If your car is totaled and you owe more on the loan than the vehicle is worth, you’re stuck paying the difference out of pocket. Gap insurance covers that shortfall. This situation is most common in the first two to three years of ownership, when depreciation outpaces loan payments, especially if you made a small down payment, financed over a long term, or rolled negative equity from a previous loan into the current one.
Where you buy gap insurance matters. Dealerships and lenders typically charge a flat $500 to $700, while adding it to your auto insurance policy runs roughly $20 to $40 per year. Buying through your insurer is almost always cheaper, and you can cancel it once your loan balance drops below the car’s market value, which typically happens around year two or three. Once there’s no gap to cover, you’re paying for nothing.

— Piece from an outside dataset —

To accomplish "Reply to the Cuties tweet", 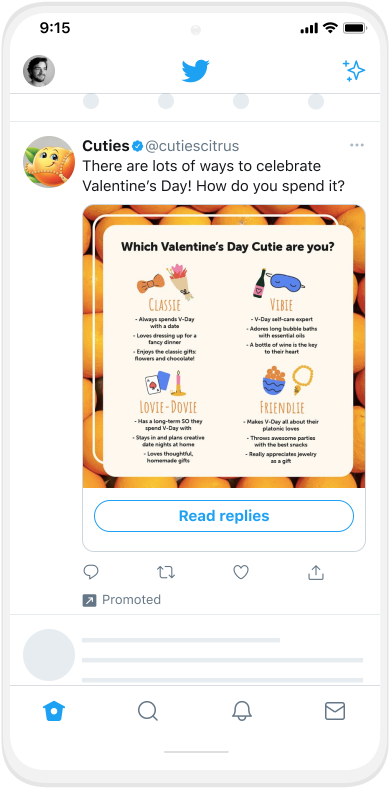I will click(90, 572).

When your car is in the shop after a covered claim, rental reimbursement pays for a substitute vehicle. Policies set a daily limit and a maximum total payout. A common structure is $30 per day up to $900 total, giving you about 30 days of coverage. Without this endorsement, you’re paying rental car costs yourself for every day your vehicle is being repaired, which can stretch to weeks for parts-delayed repairs.
This endorsement covers towing, flat tire changes, battery jumps, lockout service, and emergency fuel delivery when your car breaks down due to mechanical failure rather than an accident. It’s a convenience coverage that eliminates the need for a separate roadside membership. If you already carry a membership through an auto club or your vehicle’s manufacturer warranty includes roadside service, this endorsement may duplicate coverage you already have.

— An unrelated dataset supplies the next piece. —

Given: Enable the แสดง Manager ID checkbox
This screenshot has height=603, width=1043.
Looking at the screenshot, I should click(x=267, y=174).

Standard comprehensive coverage handles windshield damage, but you still pay your deductible. A full glass or zero-deductible glass endorsement waives the deductible for windshield repair and replacement. A handful of states require insurers to offer this option, and it typically adds $80 to $100 per year to your premium. For drivers in areas where road debris and gravel are constant windshield threats, it can pay for itself after a single replacement.

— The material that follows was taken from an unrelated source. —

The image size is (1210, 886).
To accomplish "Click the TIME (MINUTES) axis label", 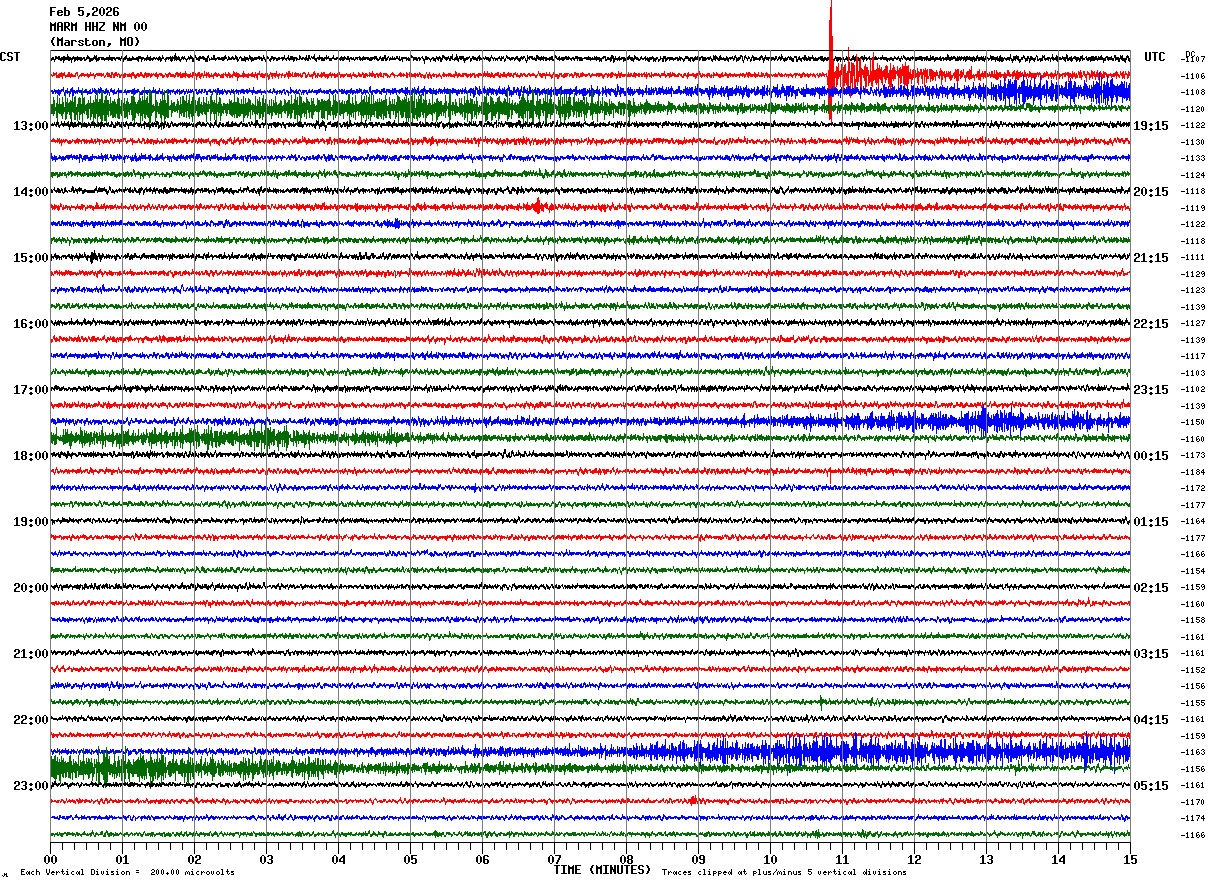I will [x=602, y=870].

The cheapest policy that satisfies your state’s requirements is rarely the right one. State minimums were designed as a bare floor, not a recommendation, and many haven’t been updated in decades. A useful starting point: your liability limits should at least match your net worth. If you have $200,000 in assets between home equity, savings, and retirement accounts, carrying $25,000 in bodily injury coverage leaves $175,000 exposed in a lawsuit. Beyond liability, the right mix of physical damage, UM/UIM, and supplemental coverages depends on factors specific to your situation: the value and age of your car, whether you’re still making payments, how much you could absorb out of pocket, and what your health insurance already covers.
The most expensive coverage decisions are the ones you make by default. Keeping collision and comprehensive on a car worth less than the annual premium warrants wastes money. Skipping UM/UIM because it’s optional in your state saves a few dollars a month while leaving you exposed to the one-in-seven drivers carrying nothing. Buying gap insurance from the dealership at twice the price of the same coverage through your insurer is a mistake people make once and regret for years. Every coverage on your policy exists because a specific financial risk exists. Match each one to the risk it’s actually protecting against, and drop or adjust the ones where the math no longer works.